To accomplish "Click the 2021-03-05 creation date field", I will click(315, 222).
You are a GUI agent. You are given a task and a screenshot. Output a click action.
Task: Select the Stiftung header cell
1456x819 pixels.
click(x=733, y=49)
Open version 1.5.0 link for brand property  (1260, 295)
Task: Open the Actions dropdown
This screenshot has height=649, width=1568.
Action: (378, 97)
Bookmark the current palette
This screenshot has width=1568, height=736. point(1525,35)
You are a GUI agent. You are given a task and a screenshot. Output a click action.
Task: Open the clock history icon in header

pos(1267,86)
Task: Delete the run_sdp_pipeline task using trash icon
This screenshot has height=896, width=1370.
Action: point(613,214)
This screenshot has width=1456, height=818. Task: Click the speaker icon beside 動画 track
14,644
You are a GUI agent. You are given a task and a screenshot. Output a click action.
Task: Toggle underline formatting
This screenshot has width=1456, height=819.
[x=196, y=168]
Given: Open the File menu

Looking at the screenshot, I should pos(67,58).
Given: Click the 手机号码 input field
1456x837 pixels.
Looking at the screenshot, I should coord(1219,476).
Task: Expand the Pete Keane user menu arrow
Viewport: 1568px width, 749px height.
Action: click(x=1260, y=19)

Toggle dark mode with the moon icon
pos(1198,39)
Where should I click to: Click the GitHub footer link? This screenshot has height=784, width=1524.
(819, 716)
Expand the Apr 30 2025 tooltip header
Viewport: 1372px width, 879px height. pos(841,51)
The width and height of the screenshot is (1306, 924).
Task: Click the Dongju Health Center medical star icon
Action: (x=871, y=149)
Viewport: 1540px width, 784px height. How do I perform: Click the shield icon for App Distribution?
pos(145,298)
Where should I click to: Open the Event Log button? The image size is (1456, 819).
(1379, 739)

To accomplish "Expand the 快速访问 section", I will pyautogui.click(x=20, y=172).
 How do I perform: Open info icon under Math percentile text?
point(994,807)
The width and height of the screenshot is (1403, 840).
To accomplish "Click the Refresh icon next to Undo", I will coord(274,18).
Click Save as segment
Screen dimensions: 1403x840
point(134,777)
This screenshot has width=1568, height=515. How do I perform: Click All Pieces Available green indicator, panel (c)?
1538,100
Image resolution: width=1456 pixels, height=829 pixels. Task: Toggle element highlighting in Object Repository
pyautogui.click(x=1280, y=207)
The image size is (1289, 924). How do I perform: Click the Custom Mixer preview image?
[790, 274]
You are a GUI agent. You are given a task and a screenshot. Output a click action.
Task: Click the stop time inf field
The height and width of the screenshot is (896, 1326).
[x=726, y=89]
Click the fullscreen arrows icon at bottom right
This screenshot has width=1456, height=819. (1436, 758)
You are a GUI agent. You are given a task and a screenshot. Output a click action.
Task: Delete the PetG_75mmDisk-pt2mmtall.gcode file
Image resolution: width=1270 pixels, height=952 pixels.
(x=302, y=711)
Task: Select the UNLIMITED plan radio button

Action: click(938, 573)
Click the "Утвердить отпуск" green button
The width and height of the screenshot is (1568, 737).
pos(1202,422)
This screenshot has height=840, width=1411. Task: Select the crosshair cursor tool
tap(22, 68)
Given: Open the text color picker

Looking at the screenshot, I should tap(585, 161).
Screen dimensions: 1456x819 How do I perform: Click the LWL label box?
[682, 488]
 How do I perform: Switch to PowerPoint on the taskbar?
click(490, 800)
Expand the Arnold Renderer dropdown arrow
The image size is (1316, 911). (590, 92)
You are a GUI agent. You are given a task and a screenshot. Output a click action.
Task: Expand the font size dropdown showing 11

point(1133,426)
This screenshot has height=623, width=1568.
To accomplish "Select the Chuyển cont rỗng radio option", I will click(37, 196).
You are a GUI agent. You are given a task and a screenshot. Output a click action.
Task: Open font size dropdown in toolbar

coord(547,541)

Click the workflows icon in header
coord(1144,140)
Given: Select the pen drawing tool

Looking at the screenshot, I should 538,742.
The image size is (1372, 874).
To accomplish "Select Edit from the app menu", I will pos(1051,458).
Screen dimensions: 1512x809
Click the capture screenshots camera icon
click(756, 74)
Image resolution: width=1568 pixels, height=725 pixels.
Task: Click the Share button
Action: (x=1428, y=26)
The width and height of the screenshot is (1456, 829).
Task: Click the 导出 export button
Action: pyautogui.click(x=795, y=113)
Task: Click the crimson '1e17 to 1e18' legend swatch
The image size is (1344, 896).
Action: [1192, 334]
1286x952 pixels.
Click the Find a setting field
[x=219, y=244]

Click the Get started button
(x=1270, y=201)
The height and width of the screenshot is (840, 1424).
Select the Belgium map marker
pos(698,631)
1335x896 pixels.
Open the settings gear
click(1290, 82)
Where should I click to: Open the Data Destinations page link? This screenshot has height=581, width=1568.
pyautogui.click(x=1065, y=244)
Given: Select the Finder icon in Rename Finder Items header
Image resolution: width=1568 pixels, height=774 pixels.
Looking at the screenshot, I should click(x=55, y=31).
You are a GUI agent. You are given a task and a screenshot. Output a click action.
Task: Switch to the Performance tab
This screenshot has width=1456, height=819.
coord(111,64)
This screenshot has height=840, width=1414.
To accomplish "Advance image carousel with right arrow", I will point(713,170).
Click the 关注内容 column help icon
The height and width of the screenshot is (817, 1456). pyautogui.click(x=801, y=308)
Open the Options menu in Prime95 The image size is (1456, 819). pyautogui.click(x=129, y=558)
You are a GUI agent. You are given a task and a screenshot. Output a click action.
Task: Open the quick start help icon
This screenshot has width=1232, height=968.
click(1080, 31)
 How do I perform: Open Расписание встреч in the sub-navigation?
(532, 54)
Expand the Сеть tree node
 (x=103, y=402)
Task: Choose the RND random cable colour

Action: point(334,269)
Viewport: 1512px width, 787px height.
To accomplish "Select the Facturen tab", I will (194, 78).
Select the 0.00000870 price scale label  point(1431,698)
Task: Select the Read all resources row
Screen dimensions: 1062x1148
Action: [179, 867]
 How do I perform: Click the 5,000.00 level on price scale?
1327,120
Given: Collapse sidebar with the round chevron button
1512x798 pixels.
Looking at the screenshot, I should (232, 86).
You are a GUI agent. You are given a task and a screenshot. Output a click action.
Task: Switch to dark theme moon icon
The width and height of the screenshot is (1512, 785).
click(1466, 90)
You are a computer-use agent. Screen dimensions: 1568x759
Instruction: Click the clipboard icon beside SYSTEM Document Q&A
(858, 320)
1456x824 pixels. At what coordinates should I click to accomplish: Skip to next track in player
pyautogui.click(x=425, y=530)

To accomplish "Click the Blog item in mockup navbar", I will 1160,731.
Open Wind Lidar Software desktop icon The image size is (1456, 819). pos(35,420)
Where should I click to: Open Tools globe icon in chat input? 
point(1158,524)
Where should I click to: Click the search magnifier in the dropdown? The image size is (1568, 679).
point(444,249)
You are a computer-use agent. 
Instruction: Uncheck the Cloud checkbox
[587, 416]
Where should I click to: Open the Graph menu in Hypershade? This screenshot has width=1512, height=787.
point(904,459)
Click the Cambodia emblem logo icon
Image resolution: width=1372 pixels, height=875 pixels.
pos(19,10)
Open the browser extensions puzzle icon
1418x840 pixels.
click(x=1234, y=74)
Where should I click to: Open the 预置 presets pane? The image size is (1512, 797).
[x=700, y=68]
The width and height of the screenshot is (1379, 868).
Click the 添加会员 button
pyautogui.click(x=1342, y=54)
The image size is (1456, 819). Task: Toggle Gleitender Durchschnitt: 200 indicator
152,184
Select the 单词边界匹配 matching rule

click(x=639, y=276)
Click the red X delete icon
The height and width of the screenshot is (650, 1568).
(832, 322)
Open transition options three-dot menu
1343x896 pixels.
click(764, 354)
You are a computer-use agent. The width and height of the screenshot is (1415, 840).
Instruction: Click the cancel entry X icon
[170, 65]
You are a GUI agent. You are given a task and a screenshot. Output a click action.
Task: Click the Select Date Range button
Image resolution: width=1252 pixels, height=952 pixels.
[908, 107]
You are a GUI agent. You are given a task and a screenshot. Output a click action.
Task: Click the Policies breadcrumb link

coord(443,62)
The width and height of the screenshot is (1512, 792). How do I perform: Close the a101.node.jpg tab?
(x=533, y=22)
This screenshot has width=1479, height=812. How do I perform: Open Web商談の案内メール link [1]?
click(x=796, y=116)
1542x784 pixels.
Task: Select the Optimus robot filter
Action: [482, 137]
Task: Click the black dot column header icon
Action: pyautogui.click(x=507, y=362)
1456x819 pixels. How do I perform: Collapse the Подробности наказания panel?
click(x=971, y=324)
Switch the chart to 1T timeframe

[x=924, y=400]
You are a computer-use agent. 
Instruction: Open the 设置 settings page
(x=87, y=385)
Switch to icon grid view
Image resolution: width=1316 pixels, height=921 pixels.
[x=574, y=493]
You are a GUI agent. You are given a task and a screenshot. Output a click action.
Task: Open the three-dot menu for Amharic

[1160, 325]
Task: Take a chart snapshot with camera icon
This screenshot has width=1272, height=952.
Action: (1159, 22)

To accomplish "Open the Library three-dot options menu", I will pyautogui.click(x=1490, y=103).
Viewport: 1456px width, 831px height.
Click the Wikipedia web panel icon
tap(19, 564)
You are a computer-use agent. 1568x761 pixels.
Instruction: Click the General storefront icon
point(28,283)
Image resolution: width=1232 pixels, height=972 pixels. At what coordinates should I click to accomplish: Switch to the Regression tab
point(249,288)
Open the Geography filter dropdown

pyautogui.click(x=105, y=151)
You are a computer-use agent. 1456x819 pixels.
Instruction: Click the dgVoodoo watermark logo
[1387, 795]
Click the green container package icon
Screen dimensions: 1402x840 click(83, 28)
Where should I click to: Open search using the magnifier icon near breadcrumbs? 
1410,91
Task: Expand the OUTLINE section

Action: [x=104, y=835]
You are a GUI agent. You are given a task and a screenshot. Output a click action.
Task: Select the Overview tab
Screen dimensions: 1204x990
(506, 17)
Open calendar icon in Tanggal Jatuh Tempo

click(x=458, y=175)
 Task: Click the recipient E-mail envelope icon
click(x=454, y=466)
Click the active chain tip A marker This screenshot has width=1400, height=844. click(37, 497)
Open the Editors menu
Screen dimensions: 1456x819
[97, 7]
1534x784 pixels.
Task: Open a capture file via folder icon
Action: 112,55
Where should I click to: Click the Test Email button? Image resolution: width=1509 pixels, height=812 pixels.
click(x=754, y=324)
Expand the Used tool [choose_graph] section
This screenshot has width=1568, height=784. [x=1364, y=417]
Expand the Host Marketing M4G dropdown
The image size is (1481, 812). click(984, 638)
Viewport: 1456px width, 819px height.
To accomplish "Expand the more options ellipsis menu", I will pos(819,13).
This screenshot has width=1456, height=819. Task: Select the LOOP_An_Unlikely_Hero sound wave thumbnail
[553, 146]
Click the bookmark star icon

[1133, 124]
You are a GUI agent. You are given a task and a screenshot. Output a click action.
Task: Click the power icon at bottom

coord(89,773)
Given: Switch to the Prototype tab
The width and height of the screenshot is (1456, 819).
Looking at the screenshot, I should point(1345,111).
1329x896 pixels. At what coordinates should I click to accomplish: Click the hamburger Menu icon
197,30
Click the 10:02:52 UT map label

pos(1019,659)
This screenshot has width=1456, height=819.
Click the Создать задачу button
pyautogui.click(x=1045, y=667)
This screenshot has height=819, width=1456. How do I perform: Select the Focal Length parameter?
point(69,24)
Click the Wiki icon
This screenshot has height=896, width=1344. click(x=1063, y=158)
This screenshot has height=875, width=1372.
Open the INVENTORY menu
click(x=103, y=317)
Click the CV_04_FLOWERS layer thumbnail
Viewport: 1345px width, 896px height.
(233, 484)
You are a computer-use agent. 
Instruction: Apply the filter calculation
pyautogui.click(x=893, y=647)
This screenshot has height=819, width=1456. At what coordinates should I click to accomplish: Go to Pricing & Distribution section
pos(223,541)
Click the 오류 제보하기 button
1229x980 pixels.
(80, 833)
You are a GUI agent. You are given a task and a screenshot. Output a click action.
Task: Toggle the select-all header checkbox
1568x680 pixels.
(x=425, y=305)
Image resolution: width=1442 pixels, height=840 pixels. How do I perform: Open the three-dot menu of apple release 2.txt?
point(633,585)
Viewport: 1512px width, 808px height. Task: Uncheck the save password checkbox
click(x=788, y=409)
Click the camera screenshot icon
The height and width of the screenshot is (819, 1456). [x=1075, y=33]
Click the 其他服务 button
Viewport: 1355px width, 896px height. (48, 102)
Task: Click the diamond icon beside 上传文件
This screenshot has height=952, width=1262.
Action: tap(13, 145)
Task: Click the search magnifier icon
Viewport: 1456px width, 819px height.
##########
> **TASK STATEMENT**
When a line of the records has the word "computer", pick it out and copy it.

> **YOUR RESPONSE**
You are a computer-use agent. Screen dimensions: 1568x759
You are a computer-use agent. 
You are a computer-use agent. The width and height of the screenshot is (1415, 840).
You are a computer-use agent. 
You are a computer-use agent. 1568x761 pixels.
You are a computer-use agent. 1456x819 pixels.
You are a computer-use agent. 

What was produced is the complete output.